» Actividad propuesta: Retoma el texto sobre la calidad de la televisión en España y continúalo a partir de su última oración.

» Texto proporcionado:
----------

No salimos tan mal, pues, la gente de mi generación, los que vimos La bola de cristal tenemos hoy un cierto sentido crítico. Seguro que por eso no ha vuelto a haber un programa parecido. Hoy no contamos con nada similar para nuestros peques: esos programas donde había música en directo, magia, cuentos y gente que se convertía de algún modo en referente para nosotros ha desaparecido. No hay “Alaska” ni “bruja avería”, ni nadie que diga “viva el mal, viva el capital”. Así nos va, claro. 

Pero al terminar de ver el programa quedaba un sabor extraño. Y una voz en off que decía que no había que ser duros juzgando nuestro pasado. Un mensaje para que te fueras a la cama pensando en ello. 

Ver ahora estos programas nos hace valorar ciertas cosas que hemos perdido: esa capacidad de experimentar, las entrevistas que se hacían a diferentes personas de todo tipo, la oportunidad que se brindaba a los grupos musicales, a los “intelectuales”. Los programas de debate donde la gente tenía tiempo para presentar sus ideas y podía exponerlas de manera tranquila, sin que nadie les interrumpiera ni insultase. Poco a poco todo eso se ha ido diluyendo. Tenemos más canales de televisión con llegada de las privadas, pero no por ello se ha mejorado en calidad. Es más, diría que la calidad de la oferta que tenemos ahora mismo es muchísimo peor a la que había cuando solamente teníamos dos canales y la tele se acababa por la noche. 

Basta con asomarse a las cadenas más vistas en España. A los programas con más audiencia. No me queda claro si son los más vistos porque la gente no tiene otra cosa que ver, o si no tienen otra oferta porque la audiencia de lo que se propone es masiva. Supongo que es un círculo vicioso del que es difícil salir. Pero lo que tengo claro es que la programación que se está planificando no tiene como objetivo que la ciudadanía esté mejor informada, que tenga inquietudes y que se vaya a dormir con ideas nuevas en la cabeza, con proyectos o alternativas que les ilusionen. No: el objetivo es que te quede una sensación de que la mediocridad está por todas partes, y en el fondo te genere una cierta sensación de desasosiego.

----------

Entradas de una fuente de datos:
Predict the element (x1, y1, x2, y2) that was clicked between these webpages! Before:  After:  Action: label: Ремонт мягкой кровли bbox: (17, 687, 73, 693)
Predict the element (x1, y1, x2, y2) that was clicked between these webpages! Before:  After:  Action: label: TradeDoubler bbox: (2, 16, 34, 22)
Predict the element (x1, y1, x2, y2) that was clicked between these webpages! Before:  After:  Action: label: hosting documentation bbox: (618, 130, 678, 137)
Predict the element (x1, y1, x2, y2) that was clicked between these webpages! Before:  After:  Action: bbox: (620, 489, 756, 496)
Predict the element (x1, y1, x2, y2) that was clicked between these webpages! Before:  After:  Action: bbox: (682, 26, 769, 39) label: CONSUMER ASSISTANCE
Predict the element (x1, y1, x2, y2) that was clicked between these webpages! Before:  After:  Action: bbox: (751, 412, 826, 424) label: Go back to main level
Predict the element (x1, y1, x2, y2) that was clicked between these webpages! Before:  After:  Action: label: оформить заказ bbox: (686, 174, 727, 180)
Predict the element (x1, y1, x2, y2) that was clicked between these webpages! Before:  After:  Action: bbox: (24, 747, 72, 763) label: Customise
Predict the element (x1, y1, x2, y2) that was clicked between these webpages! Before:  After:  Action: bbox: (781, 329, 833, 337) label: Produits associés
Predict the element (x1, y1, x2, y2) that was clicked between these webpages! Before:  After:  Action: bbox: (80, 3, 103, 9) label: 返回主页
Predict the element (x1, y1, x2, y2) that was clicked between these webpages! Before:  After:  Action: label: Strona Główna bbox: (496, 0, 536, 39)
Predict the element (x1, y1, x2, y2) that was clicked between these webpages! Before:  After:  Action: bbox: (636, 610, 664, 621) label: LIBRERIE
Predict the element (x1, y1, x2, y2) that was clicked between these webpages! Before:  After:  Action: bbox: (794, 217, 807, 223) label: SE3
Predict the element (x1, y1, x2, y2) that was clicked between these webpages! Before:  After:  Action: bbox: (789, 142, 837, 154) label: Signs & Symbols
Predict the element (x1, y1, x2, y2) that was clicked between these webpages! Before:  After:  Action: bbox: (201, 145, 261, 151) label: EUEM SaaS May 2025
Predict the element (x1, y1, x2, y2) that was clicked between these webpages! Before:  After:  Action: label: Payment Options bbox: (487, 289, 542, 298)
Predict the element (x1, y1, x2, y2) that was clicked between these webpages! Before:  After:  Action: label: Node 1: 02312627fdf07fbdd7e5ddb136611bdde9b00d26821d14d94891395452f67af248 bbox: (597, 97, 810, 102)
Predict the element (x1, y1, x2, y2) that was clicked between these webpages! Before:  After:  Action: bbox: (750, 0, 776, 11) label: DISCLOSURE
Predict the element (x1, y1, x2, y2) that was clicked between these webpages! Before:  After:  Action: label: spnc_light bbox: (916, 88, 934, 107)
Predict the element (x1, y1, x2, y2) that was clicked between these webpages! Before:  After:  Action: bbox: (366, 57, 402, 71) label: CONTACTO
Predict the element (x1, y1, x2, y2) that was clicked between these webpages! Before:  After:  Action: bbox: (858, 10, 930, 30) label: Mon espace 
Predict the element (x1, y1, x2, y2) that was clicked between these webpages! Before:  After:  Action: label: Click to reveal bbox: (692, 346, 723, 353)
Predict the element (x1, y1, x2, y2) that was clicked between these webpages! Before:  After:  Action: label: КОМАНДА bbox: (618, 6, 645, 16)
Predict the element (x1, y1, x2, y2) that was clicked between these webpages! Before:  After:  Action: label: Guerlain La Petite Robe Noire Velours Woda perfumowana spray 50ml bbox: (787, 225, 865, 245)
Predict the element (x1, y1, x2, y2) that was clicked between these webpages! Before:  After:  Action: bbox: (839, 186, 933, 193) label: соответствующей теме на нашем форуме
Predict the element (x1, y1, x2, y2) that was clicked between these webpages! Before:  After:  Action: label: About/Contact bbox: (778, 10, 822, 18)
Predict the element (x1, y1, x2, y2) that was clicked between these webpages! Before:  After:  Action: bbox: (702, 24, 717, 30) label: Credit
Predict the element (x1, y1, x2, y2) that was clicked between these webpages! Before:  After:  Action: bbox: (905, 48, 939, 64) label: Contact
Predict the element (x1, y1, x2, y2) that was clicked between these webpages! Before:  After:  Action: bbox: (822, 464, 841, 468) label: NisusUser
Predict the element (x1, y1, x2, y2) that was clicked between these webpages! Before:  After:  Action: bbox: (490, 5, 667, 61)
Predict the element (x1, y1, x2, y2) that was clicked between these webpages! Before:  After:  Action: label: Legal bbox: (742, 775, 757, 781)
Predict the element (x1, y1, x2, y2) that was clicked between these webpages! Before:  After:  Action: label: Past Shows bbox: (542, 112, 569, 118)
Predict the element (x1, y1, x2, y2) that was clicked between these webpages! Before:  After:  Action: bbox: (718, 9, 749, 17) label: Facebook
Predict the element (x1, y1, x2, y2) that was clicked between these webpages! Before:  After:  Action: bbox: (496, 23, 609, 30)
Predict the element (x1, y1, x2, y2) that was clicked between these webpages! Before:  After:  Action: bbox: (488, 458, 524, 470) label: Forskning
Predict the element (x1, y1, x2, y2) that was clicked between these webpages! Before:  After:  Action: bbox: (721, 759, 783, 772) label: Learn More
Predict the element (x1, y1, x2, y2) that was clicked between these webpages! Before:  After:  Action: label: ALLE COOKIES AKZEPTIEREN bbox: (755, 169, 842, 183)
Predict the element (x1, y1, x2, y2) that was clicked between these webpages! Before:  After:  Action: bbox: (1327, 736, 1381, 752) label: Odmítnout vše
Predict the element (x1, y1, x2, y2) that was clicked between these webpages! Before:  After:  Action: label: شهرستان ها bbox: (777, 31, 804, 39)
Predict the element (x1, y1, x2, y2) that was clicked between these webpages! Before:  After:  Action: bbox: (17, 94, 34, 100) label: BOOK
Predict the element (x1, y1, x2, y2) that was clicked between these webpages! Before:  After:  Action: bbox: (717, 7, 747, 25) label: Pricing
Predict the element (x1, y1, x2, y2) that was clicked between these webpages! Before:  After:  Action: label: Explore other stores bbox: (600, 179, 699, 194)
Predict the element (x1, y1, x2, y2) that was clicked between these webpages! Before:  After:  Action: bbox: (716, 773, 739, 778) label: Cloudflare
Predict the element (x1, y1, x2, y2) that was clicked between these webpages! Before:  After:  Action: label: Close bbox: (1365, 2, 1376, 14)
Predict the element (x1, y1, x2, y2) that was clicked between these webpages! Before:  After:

----------

» Respuesta del ejercicio:
No es casual. Leí hace tiempo que someter a la población a una pequeña sensación continua de desasosiego, a una depresión latente, tiene una consecuencia directa: tratar de calmarla a través de comportamientos compulsivos. Lo más directo es tratar de generar satisfacción inmediata y la respuesta suele ser mayoritariamente una: el consumo compulsivo e irracional. 

Toda la basura que nos meten por los ojos, todas las malas noticias que nos dan como píldoras cada ocho horas generan en el individuo una sensación casi inconsciente que le empuja a consumir para tratar de sentirse bien. No es una teoría mía: está estudiado.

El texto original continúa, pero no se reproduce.